The article places importance upon standards of national culture in the face of immigration and multiculturalism. Libertarians fail to see anything so valuable about national culture which would legitimize the use of force, or taxpayer dollars, to perpetuate it upon unwilling participants. In a free society, cultural norms shift over time as sentiments and standards change in a vibrant process of creative destruction. Cultures mix and combine to create new exciting foods, music, and literature, and this process ought to be celebrated, not curtailed with subsidies for state approved national foods or indigenous film quotas, a la France. Individuals have rights, states and cultures, not so much. If states have any rights, they extend only so far as they protect the rights of the individual, and these rights are not violated by the presence of people born on the other side of lines penned on maps.
Interestingly, Rogers spurns open boarders immediately before pivoting to attack libertarian solutions to poverty. Perhaps he is only concerned with poverty inside his own nation, but this does nothing to dispel the fact that national boarders and immigration control trap untold millions in abject poverty under the rule of governments that fail to provide even the basic services offered by Nozick’s minimal state. If however, conservatives are willing to bite this bullet and refuse entry to the world’s “huddled masses yearning to breathe free”, libertarians pragmatically propose systems of welfare which maximize autonomy, and avoid the poverty traps engendered by modern welfare. Libertarians often endorse negative income taxes and minimum incomes, instead of market distorting minimum wages which increase unemployment. These solutions utterly demolish the assertion that libertarians are uncompromising idealists. As well, they recognize the ways in which state regulation harms the worst off in society, creating barriers to entry that protect market leaders at the expense of consumers and possible competitors. The licensing of everything from taxis to barbers drives up the cost of these services by limiting their supply, all in the name of protecting the public. The state, and its current war on poverty, does little to actually raise the living standards of the worst off.
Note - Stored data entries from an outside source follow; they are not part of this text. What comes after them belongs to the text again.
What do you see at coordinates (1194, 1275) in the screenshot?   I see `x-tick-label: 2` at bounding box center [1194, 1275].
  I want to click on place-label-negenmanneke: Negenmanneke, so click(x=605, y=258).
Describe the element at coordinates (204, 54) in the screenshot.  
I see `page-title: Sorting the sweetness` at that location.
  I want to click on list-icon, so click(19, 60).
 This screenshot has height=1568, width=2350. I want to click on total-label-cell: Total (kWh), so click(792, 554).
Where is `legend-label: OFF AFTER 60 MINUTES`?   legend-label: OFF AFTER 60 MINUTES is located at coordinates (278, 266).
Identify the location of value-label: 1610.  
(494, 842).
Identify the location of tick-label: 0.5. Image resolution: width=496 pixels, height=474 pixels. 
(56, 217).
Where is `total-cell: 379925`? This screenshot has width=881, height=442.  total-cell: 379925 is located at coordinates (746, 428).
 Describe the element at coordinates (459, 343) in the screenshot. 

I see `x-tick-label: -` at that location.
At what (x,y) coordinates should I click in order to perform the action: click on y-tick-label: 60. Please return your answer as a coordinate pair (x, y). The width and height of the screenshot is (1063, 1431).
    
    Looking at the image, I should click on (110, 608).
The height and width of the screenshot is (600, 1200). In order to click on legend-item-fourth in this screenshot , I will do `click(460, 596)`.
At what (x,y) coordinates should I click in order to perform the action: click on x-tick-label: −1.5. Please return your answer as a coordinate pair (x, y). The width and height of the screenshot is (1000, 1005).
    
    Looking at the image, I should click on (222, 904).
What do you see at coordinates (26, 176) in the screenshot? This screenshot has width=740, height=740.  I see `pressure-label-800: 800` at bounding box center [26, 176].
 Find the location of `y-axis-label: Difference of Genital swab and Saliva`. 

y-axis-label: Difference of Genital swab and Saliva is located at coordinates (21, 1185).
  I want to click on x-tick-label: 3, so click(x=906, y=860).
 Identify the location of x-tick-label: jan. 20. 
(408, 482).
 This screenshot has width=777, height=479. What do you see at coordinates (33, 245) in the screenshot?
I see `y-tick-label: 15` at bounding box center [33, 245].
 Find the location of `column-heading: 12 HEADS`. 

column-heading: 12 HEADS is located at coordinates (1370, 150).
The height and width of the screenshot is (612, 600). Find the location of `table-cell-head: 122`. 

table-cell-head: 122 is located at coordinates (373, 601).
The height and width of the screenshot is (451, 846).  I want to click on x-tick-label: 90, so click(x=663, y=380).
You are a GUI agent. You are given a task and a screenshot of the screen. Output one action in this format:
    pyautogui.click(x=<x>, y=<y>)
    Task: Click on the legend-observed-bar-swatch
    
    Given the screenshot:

Unlike David Cameron, libertarians do not believe that the state needs to police the internet, to take choices and responsibility away from the family by filtering websites deemed pornographic or immoral. A demand, by some, for this sort of filtering already exists, and entrepreneurs have responded with a host of web filtering products. In this, and most other sectors, the state has no business mandating a single choice for all. When it comes to public goods, like national defense, libertarians accept the need for some sort of collective defense, but object to its use in foreign adventures, particularly when military intervention terrorizes foreign civilian populations and creates more enemies than it quashes.
To end, libertarians are not raving utopians, but conscientious objectors to the excesses of the modern state. Towards this goal, they propose innovative policy solutions to unchain our markets reduce the scope of government. They are willing to make compromises, happily accepting the taxation of currently illegal drugs over the violent imprisonment of peaceful “offenders”. They oppose interventionist foreign policies that create new enemies and violate the self determination of other peoples. Libertarians accept that modern states provide some form of welfare, but want aid to maximize the autonomy of the recipients. They care about the spontaneous order that is society, while endorsing a state of limited power.
At this point I’m going to concede that it is time to call the government, someone get an investigator, a straw man has been killed!